This marketing duo produces reusable organic hand towels, reducing the 13 billion of pounds of paper towel waste sent to U.S. landfills annually.
In 2006, Mary Wallace and Linda Lannon were high-level executives at McGraw Hill who struck up a cross-country friendship. Both worked remotely from their homes on opposite coasts – Wallace in Florida and Lannon in California’but collaboration regularly brought them together.
Former educators in their mid-50s with grandchildren, they often discussed their longing for work with a higher purpose. ‘We had a sense of urgency about climate change,’ says Lannon. ‘We wanted to do something more meaningful that impacted the world positively for future generations.’
Wallace found a spark of inspiration in Japan, where her daughter lived. ‘People never use paper towels when they’re out,’ Wallace says. ‘Instead they carry a small reusable hand towel with them everywhere they go.’ On an island nation with a high population density and little free land, this tradition is both environmentally smart and deeply practical.
It made Wallace wonder: Could they convince people in the U.S. to do the same?
2.1 million pounds of waste diverted from landfills
26,000 trees saved
22 million gallons of water conserved
5.4 million pounds of CO 2 emissions eliminated
That’s what she and Lannon have set out to do with PeopleTowels, the company they founded in 2009 to replace disposable paper towels with fun, eco-chic, reusable, organic cotton hand towels.
They aim to make personal hand towels as commonplace in America as reusable water bottles and canvas grocery bags. In the process, they hope to chip away at the astonishing amount of paper towels that Americans dump into landfills annually.
Since 2009, thousands of people have used PeopleTowels, diverting 2.1 million pounds of waste from landfills, saving over 26,000 trees, conserving 22 million gallons of water and eliminating 5.4 million pounds of CO 2 emissions from the decomposition of paper towels.
The company has grown in sales each year, and their towels are now available in Whole Foods Market, The Container Store and through the Nature Conservancy website.
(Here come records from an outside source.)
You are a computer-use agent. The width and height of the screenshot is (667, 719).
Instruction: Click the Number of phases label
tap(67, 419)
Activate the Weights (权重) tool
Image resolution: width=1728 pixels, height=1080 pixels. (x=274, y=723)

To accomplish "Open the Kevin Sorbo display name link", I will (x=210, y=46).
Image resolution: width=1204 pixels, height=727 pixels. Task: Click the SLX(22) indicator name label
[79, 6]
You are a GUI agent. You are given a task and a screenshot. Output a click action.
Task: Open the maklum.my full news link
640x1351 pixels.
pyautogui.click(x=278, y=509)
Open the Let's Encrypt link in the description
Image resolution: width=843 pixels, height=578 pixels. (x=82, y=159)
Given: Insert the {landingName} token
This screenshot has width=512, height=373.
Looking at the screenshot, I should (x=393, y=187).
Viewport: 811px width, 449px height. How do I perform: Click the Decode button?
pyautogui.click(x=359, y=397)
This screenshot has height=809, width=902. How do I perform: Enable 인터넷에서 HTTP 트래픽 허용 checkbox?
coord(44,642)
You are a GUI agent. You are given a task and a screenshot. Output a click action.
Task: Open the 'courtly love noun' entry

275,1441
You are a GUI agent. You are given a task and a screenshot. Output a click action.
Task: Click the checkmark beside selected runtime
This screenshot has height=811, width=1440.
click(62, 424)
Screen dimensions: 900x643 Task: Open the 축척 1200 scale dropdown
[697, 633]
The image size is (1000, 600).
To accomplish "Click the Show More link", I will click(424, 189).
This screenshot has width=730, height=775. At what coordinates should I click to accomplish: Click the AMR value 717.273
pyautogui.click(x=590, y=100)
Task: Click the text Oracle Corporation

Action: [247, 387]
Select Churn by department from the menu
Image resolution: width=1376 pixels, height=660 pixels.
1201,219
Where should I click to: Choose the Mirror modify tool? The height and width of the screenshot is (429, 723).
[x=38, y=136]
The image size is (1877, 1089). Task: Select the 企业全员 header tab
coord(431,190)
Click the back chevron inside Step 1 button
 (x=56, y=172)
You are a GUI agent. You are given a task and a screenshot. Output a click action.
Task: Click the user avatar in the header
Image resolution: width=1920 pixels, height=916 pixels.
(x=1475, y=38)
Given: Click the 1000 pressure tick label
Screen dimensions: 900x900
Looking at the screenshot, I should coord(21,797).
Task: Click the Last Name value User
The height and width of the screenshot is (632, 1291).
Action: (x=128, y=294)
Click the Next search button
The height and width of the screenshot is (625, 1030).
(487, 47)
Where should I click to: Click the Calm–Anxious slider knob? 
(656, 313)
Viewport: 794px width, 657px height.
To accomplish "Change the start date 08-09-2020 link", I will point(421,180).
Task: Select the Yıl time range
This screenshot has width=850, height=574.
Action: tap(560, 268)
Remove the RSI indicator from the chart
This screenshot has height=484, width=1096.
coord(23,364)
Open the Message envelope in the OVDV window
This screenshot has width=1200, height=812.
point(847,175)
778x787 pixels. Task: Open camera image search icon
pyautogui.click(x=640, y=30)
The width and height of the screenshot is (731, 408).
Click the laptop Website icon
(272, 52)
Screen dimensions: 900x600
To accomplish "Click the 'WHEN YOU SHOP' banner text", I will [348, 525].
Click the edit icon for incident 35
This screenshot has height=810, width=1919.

The towel’s behavior-changing message has been carried to unlikely places, too, including into the Pittsburgh Pirates PNC stadium with the first-ever ‘eco-rally’ towel and into the University of California Santa Cruz dorms, which has permanently adopted a paper towel-free environment.
Wallace and Lannon are passionate and committed despite their long hours on opposite sides of the continent – and Wallace’s treatment for breast cancer shortly after they launched.’When you have a life-threatening incident like this, you start thinking about what you want to do with the remaining time that you have left,’ Wallace explains. ‘It just made me all the more determined to make a difference.’
For the duo, creating a better planet for their grandchildren is all the motivation they need. Says Lannon, ‘It’s a labor of love.’